The Arts Office at Roscommon County Council has announced details of this year’s Roscommon New Writing Award and the Roscommon Chapbook Bursary The Roscommon New Writing Award 2024 (for short fiction and poetry) is organised as part of the Arts Office’s Literary Development Programme. This is the twelfth year of what is now an established event in literary calendars. It is funded by Roscommon County Council and the Arts Council of Ireland and supported by the Roscommon Herald.

This year, with the introduction of a poetry category, two winners will each receive a monetary prize of €500 for short fiction or €500 for poetry and will have their winning entries printed in the Roscommon Herald. Two runners-up will receive €100 each for short fiction or for poetry.

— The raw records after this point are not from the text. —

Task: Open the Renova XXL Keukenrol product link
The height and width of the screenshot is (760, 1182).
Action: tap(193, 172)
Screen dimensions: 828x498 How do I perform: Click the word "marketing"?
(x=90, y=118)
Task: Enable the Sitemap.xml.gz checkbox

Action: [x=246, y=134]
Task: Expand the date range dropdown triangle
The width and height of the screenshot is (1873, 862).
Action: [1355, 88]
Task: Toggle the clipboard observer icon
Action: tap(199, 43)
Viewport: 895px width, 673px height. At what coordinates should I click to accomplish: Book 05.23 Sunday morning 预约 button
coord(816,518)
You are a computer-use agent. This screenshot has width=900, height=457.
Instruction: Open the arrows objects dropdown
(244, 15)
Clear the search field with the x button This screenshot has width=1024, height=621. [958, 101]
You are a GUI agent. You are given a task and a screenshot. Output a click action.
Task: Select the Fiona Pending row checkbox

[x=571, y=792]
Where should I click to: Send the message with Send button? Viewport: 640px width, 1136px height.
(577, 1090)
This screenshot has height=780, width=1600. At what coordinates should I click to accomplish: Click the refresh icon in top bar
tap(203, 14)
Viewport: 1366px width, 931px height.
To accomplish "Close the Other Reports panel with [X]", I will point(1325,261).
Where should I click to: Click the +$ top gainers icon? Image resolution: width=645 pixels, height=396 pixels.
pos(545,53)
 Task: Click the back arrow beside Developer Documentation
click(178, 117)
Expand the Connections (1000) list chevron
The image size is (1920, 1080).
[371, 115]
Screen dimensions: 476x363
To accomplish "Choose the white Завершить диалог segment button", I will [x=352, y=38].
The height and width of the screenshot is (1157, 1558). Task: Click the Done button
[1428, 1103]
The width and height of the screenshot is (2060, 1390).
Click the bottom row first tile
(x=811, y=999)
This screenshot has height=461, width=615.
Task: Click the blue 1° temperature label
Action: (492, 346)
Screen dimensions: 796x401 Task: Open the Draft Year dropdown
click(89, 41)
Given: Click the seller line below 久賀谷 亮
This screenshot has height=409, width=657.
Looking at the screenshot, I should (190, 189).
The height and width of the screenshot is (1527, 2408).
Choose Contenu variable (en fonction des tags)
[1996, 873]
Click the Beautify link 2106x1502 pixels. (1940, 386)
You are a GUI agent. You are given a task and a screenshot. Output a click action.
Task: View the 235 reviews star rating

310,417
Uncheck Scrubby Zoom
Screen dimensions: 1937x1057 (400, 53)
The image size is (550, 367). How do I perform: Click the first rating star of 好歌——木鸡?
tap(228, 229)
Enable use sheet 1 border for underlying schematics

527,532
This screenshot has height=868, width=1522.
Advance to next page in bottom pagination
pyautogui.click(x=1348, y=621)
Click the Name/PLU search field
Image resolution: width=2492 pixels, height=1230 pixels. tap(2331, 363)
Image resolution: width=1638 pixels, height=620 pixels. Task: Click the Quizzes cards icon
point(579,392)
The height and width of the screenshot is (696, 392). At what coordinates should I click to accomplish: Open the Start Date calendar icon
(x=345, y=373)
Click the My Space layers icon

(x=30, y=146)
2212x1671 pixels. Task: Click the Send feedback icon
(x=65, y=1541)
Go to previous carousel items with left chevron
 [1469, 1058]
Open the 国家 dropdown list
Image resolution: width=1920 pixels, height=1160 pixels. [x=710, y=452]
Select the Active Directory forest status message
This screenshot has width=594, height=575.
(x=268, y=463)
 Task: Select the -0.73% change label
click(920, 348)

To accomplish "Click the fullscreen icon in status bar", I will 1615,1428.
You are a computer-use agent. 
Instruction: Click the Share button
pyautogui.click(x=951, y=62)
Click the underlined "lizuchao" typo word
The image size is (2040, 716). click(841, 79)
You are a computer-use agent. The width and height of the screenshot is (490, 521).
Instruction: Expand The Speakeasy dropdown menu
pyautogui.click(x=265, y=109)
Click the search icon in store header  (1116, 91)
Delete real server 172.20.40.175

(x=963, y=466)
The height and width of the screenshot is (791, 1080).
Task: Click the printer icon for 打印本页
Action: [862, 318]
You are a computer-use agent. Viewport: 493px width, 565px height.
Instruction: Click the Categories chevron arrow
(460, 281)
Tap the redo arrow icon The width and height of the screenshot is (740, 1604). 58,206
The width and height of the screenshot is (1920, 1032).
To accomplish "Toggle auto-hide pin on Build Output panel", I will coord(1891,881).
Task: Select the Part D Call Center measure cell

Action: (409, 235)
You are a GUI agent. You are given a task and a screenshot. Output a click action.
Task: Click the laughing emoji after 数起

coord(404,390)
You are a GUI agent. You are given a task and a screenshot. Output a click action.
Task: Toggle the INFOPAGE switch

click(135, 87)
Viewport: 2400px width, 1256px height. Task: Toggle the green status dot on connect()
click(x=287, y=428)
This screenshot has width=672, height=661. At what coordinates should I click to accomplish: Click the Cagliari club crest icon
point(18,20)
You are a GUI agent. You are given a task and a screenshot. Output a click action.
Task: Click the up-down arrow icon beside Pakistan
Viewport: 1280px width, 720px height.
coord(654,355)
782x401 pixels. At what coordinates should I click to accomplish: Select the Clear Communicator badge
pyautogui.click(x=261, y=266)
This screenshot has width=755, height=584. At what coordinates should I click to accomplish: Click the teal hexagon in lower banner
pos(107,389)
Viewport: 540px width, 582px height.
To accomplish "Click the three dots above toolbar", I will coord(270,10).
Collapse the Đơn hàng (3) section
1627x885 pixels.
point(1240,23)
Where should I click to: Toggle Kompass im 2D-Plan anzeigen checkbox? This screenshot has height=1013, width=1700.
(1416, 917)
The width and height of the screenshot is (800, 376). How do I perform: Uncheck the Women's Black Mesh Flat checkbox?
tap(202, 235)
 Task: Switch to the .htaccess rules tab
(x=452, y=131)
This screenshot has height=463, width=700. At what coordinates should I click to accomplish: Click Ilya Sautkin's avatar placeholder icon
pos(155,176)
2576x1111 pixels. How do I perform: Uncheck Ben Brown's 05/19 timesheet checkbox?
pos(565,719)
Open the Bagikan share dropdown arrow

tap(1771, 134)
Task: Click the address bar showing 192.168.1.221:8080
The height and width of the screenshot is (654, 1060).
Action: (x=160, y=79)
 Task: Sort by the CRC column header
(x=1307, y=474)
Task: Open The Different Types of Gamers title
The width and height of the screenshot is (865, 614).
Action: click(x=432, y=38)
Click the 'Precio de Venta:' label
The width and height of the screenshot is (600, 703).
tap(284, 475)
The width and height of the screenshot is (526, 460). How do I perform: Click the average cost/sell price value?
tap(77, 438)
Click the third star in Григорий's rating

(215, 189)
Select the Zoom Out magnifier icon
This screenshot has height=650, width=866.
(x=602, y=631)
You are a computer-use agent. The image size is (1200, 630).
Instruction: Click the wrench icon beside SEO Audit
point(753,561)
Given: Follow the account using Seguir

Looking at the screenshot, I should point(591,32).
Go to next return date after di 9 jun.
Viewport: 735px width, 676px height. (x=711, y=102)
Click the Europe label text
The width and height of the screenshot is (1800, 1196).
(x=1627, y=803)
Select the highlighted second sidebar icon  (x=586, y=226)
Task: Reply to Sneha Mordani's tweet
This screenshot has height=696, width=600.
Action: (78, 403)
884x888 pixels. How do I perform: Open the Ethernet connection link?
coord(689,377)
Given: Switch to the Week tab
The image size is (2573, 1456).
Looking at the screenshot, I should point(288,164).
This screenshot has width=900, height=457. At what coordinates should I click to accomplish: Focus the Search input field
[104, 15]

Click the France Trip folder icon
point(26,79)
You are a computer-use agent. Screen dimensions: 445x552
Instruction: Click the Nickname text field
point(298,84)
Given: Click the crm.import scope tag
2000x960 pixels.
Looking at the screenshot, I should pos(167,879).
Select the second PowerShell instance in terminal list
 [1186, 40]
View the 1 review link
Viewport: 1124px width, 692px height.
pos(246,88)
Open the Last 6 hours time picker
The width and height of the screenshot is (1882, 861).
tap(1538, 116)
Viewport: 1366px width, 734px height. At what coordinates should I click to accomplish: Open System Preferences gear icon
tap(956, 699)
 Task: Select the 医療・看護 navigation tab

The adjudicator for this year’s competition is Mary Branley - a poet, writer and musician based in north Sligo. She is the author of three collections of poetry, most recent A Pinch of Snow in a Black Velvet Glove Lepus Print 2021. Her poetry has been included in many anthologies such as Windharp: Poems of Ireland Since 1916, The Field Day Anthology of Irish Writing. She was awarded the Patrick and Katherine Kavanagh Fellowship in 2008. Closely associated with Kids’ Own Publishing Partnership, a children’s publishing house, Mary has facilitated children’s writing for over twenty-three years and forty-five titles.

She was commissioned to write a libretto on the life of Countess Markievicz, by Ukrainian composer Olesya Zdorovetska, and this work Freedom Letters was performed at The Model as part of Cairde Festival ’23. She has collaborated with GreenBirdFlying since 2021 on poetry/music fusion and performed with them many times. A new CD is forthcoming in July 24 to be launched at Cairde Festival in Sligo.

Winner of the 2023 Award for Short Fiction was Wayne Denniston.

The 2024 Chapbook Bursary competition will be adjudicated by Brian Leyden.
The 2024 Chapbook Bursary competition will be adjudicated by Brian Leyden.

Roscommon Chapbook Bursary 

The Roscommon Chapbook Bursary is to the value of €600 and will go towards the cost of publishing what is known in the trade as a ‘chapbook’, i.e. a literary pamphlet. The award is aimed primarily at emerging writers in Roscommon who have not had a book published. The award is for a collection and will be about thirty pages in length, from cover to cover. It will typically contain between fifteen and twenty-five poems or three to six short stories, depending on the length of each story.

The 2024 competition will be adjudicated by Brian Leyden - the author of the bestselling memoir, The Home Place; the story collection, Sweet Old World: New and Selected Stories; and the novels Death & Plenty and Summer of ’63. A regular contributor to Sunday Miscellany, his work for radio includes the documentaries No Meadows in Manhattan; Even the Walls Were Sweatin’; and An Irish Station Mass. He co-wrote the feature film, Black Ice, which was acquired by Netflix. He also scripted The Sheemore Ambush video for the Decade of Centenaries; and the Famine Attic Memorial audio installation for the Workhouse, Carrick-on-Shannon. His work for the stage includes Old Flames and Remember Me which premiered in the Hawk’s Well Theatre, Sligo in May 2023. Writer, Bernard MacLaverty, has described his work as ‘life remembered with precision and love’. His new novel is Love These Days.

The deadline for receipt of applications for each of the award categories is 5 p.m. on May 20th.